Regulation of food marketing and enhancement of nutritional labeling are essential to aiding youth in making informed choices concerning their food intake. Policy examples, such as taxation on sugar-sweetened beverages, have shown success in reducing obesity rates. Community-based initiatives and active school environments could make physical activity accessible and enjoyable. Clearer, evidence-based labelling and impartial access to healthier food options are also emphasized in the review.
Another critical step is raising awareness of metabolic diseases and their adverse health implications. Policies are required to overcome barriers to treatment adherence and mitigate therapeutic inertia, which is the reluctance to start or escalate necessary treatments. Healthcare providers may hesitate due to concerns over long-term safety data and lack of training, especially regarding newer treatments like GLP-1 receptor agonists. Clinical trials of new interventions in obese youth could be fast-tracked, as it is essential to expand treatment options. To develop targeted interventions, understanding ethnic and socioeconomic disparities across countries is important.

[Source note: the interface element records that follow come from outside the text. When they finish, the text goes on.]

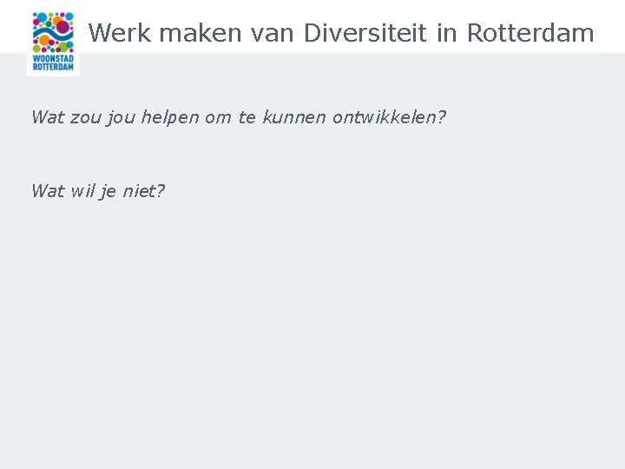Click the large purple dot in the logo
Viewport: 625px width, 469px height.
click(63, 28)
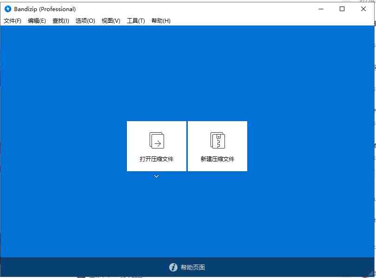Open the 文件(F) menu

[12, 20]
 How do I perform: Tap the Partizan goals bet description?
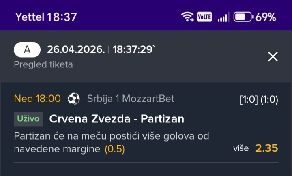coord(111,136)
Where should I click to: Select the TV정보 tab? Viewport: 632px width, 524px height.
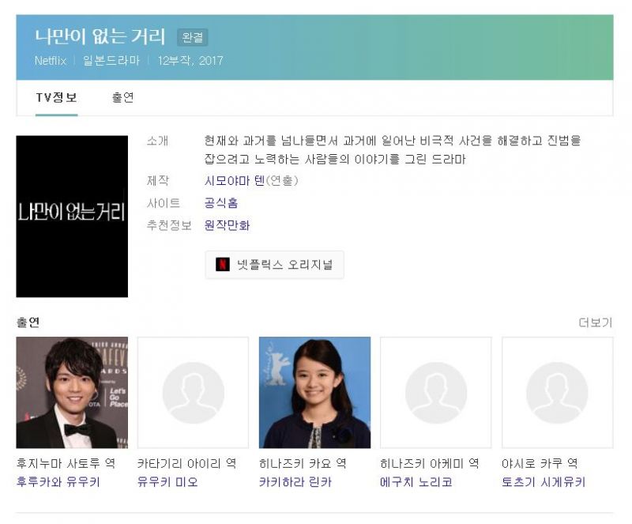[x=56, y=98]
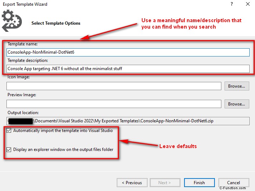
Task: Click the question mark help button
Action: tap(231, 4)
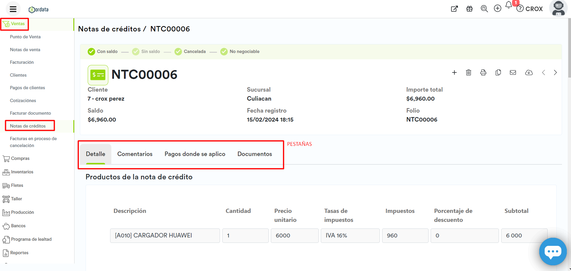Open the notifications bell

(x=508, y=5)
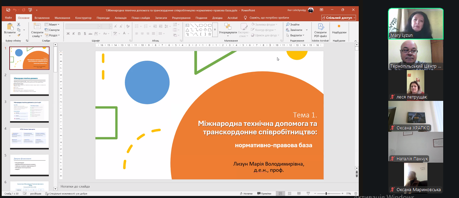Click the Find (Знайти) search icon
Screen dimensions: 459x198
(x=288, y=24)
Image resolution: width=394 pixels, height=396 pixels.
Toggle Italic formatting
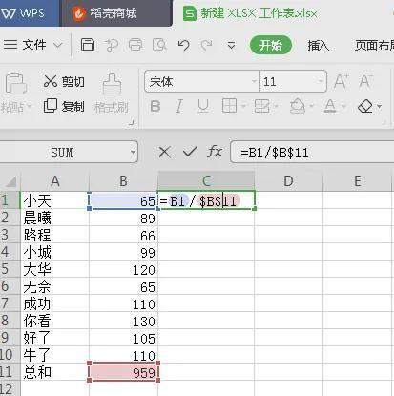[179, 106]
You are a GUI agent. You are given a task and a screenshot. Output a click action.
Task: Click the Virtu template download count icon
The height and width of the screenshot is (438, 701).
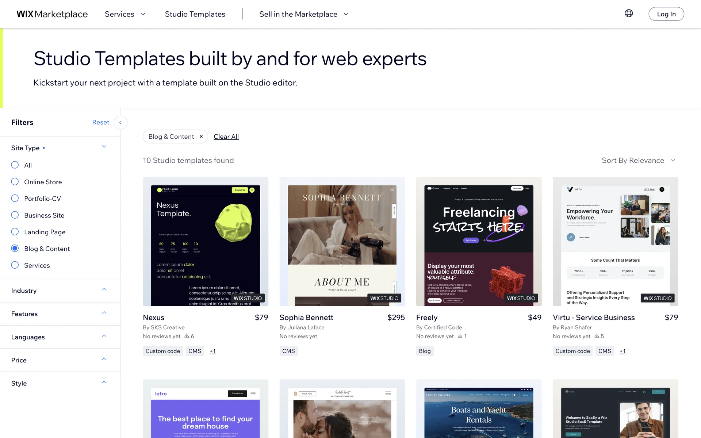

Concerning LMICs, the development of necessary infrastructure could significantly reduce the problem of delayed diagnosis and bring down treatment costs. Even scaling up to intermediate-level diabetes care, with basic insulin regimens, regular HbA1c testing, and age-appropriate education, has reduced mortality and is cost-effective in low-resource settings. The paper also highlights that such scaled care models are feasible and can meaningfully reduce the burden of complications when advanced therapies are unavailable.